DPD memohon pengujian baik secara formil maupun secara materil terhadap 21 pasal yang dinilai memperkuat DPR, tetapi memperlemah posisi DPD. Misalnya, dihapusnya sanksi anggota DPR yang enam kali berturut-turut tidak menghadiri sidang paripurna, tetapi sanksi itu masih tetap berlaku bagi DPD, penghapusan pasal penyidikan anggota MPR, DPD, DPRD, penghapusan BAKN, penghapusan larangan penerimaan gratifikasi, termasuk pemeriksaan anggota DPR dalam proses penyidikan harus mendapat persetujuan Mahkamah Kehormatan DPR (Pasal 245 UU MD3)  

Sementara itu, majelis panel lain menggelar persidangan terpisah yang diajukan ICJR dan sejarawan JJ Rizal yang diwakili LBH Jakarta.
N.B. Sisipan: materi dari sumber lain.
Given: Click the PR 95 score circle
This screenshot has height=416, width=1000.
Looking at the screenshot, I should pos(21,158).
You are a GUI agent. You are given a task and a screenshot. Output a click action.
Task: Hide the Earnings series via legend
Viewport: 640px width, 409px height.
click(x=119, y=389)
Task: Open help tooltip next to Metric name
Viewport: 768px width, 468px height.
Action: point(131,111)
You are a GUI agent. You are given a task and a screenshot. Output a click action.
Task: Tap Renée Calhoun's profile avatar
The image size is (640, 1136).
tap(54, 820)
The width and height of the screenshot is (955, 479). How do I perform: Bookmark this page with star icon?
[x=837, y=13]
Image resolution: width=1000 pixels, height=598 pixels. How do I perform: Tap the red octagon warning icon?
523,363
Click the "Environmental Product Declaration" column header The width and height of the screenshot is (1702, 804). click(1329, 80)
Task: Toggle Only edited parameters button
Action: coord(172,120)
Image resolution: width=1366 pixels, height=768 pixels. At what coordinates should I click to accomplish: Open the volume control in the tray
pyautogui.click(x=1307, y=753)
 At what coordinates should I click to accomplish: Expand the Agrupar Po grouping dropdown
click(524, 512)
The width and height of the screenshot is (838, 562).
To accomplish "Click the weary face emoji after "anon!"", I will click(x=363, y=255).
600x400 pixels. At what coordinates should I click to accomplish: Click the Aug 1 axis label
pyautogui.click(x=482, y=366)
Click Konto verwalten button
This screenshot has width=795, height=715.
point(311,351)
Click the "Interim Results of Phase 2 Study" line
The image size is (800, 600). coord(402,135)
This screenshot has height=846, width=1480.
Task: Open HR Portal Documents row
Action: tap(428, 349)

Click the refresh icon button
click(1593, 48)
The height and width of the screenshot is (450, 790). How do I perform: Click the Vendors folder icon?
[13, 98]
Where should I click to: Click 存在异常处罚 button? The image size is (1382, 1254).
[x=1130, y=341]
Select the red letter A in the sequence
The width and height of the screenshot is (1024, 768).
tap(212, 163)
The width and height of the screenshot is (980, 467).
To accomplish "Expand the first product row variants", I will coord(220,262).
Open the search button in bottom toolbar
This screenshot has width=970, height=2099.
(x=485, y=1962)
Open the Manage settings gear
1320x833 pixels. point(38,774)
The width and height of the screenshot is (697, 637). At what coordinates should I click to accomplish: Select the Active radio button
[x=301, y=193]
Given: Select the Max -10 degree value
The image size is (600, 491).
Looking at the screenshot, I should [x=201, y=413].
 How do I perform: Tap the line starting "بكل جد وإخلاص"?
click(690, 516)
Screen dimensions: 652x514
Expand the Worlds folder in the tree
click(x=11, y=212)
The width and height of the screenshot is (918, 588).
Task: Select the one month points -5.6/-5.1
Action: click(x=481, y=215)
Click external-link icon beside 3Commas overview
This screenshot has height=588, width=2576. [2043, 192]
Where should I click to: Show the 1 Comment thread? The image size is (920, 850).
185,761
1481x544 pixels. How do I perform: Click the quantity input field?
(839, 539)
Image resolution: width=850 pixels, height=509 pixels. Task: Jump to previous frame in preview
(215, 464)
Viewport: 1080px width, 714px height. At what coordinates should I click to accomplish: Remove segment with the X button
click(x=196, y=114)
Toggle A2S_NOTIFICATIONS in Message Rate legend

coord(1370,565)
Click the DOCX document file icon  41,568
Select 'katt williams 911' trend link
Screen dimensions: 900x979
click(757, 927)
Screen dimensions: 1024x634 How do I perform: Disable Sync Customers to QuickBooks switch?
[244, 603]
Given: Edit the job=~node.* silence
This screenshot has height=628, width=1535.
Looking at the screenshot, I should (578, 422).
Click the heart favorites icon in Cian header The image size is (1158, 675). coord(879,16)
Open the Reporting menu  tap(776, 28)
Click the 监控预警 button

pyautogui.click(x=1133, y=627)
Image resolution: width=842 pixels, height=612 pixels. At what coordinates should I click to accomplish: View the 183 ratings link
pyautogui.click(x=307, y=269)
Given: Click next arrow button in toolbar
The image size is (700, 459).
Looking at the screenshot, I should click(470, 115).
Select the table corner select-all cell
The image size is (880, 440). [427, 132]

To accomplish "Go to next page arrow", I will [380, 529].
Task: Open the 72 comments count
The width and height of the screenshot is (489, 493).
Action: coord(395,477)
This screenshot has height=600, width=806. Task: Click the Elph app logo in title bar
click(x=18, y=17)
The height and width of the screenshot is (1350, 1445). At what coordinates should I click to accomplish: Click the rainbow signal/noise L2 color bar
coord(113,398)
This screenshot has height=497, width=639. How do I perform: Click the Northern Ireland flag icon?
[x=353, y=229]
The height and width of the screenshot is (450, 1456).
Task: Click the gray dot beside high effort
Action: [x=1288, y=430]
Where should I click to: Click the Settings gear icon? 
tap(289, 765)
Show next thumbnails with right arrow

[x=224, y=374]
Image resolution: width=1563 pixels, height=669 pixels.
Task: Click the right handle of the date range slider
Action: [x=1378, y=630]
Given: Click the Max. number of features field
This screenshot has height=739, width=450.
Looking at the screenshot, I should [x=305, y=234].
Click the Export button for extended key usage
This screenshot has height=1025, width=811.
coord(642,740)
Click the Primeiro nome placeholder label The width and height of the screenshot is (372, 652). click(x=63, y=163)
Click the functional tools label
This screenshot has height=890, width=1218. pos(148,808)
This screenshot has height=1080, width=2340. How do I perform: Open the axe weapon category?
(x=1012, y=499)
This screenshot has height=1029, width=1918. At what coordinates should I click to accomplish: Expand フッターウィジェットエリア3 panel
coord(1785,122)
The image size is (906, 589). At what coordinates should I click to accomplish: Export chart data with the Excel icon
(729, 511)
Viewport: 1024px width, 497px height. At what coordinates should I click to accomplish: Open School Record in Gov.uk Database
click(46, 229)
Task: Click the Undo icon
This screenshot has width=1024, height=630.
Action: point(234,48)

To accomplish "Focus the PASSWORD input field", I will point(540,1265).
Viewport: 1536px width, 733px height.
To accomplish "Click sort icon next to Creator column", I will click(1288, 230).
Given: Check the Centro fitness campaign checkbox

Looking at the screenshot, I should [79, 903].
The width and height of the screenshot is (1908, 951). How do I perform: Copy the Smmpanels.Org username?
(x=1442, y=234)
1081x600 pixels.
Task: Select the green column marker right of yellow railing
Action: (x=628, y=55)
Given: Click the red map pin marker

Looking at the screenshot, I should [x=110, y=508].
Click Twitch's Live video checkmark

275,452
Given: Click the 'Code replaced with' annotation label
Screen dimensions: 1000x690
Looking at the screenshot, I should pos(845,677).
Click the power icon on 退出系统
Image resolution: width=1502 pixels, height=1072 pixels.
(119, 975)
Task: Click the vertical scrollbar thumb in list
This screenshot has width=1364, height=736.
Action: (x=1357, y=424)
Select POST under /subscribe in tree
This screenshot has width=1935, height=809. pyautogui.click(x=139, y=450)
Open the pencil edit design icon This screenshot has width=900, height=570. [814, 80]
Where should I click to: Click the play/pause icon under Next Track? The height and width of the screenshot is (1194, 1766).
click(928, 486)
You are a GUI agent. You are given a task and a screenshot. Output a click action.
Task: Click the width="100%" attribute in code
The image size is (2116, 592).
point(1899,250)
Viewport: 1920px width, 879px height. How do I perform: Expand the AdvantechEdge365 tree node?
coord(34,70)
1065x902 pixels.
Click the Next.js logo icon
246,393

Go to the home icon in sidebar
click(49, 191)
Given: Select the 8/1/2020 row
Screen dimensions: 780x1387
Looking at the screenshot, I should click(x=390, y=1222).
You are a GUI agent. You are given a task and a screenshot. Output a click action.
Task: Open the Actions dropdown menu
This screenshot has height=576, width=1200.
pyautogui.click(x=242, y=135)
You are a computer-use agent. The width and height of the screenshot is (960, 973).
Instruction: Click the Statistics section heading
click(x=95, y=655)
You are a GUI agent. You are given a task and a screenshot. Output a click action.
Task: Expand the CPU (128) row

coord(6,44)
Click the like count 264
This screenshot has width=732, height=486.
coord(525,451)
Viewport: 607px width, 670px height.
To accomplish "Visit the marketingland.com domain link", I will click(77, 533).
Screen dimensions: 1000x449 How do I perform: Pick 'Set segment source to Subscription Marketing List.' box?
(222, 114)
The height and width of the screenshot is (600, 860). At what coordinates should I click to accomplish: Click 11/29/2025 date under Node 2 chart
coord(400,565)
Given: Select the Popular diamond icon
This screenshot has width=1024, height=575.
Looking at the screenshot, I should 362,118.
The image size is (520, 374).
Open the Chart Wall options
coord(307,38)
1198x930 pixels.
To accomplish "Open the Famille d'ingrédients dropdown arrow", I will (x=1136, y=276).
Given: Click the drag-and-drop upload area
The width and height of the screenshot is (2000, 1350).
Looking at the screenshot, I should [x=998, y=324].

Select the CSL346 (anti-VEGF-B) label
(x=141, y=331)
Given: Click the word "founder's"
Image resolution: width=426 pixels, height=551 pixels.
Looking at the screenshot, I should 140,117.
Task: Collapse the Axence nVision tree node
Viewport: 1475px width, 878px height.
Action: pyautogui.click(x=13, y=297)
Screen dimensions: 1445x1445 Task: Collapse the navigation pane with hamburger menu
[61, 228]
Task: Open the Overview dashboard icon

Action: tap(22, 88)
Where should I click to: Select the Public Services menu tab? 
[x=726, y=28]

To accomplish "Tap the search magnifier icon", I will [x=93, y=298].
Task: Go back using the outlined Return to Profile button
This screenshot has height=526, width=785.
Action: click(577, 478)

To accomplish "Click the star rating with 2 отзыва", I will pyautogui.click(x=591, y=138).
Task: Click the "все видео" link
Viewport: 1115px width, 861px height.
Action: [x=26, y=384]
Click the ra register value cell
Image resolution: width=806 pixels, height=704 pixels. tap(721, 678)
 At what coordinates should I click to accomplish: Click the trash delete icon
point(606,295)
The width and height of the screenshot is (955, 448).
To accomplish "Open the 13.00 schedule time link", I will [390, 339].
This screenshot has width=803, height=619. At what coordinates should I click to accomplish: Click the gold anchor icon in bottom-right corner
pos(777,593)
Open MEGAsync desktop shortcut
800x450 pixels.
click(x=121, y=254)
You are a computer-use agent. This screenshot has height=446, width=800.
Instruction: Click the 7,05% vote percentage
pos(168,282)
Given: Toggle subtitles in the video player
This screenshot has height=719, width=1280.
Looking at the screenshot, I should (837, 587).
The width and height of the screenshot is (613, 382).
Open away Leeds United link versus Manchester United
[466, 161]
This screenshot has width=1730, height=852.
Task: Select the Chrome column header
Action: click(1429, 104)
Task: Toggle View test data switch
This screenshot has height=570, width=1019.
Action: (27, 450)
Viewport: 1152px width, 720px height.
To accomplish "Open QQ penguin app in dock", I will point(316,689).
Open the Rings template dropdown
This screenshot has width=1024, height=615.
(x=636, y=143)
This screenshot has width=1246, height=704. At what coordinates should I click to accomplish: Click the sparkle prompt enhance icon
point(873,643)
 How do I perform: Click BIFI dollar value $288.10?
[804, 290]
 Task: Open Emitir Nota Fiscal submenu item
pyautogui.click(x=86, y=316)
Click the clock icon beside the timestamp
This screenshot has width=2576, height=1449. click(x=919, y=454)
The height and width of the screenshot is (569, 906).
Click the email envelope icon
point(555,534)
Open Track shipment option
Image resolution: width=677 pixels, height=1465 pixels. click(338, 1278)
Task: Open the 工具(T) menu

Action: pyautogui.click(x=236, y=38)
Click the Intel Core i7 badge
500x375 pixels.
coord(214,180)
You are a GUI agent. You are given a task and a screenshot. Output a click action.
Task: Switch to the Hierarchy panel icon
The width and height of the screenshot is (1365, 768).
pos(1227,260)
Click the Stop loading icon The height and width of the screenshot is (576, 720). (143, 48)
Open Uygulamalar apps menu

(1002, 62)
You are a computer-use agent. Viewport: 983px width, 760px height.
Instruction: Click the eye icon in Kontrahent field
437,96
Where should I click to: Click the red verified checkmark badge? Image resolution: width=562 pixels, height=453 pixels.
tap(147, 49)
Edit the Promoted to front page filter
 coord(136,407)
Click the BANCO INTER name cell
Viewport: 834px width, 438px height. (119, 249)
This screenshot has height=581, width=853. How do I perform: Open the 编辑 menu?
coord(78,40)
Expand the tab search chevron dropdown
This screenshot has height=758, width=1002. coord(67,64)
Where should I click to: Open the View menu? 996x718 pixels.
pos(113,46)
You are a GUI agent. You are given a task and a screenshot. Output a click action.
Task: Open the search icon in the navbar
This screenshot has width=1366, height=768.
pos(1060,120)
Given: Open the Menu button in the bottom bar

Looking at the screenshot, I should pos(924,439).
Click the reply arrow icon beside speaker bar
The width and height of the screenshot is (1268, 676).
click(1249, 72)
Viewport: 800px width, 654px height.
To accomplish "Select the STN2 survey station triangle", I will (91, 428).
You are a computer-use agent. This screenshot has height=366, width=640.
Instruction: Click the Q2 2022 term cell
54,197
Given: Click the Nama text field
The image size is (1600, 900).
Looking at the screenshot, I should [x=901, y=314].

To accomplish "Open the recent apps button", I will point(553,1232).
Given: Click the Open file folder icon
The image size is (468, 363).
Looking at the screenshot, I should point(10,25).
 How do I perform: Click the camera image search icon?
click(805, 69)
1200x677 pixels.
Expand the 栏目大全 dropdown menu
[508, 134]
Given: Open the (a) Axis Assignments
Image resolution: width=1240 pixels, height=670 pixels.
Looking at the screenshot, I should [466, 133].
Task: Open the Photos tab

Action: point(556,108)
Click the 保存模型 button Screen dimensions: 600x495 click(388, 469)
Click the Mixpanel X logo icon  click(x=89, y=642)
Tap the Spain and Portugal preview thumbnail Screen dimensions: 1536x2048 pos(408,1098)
ICJR dan JJ Rizal memohon pengujian Pasal 245 UU MD3 Revisi yang terkesan mengistimewakan DPR dengan memberi perlindungan terhadap anggota DPR ketika menghadapi proses hukum. Pasal itu dinilai bertentangan dengan prinsip nondiksriminasi seperti diatur Pasal 27 ayat (1) UUD 1945, sehingga diminta untuk dibatalkan.

Untuk diketahui, Peraturan MK No. 6 Tahun 2005 tentang Pedoman Beracara dalam Pengujian UU, tidak mengenal ketentuan putusan sela. Putusan sela hanya diatur dalam perkara Sengketa Kewenangan Lembaga Negara (SKLN) seperti diatur Pasal 21 ayat (1) Peraturan MK No. 8 Tahun 2006 tentang Pedoman Beracara dalam SKLN. Namun, dalam paraktik MK pernah menjatuhkan putusan sela pada Oktober 2009 terkait pengujian Pasal 32 ayat (1) huruf c UU KPK yang menetapkan Presiden Yudhoyono tidak bisa memberhentikan secara tetap Wakil Ketua KPK (nonaktif) Chandra M Hamzah dan Bibit Samad Rianto meski keduanya nanti berstatus terdakwa.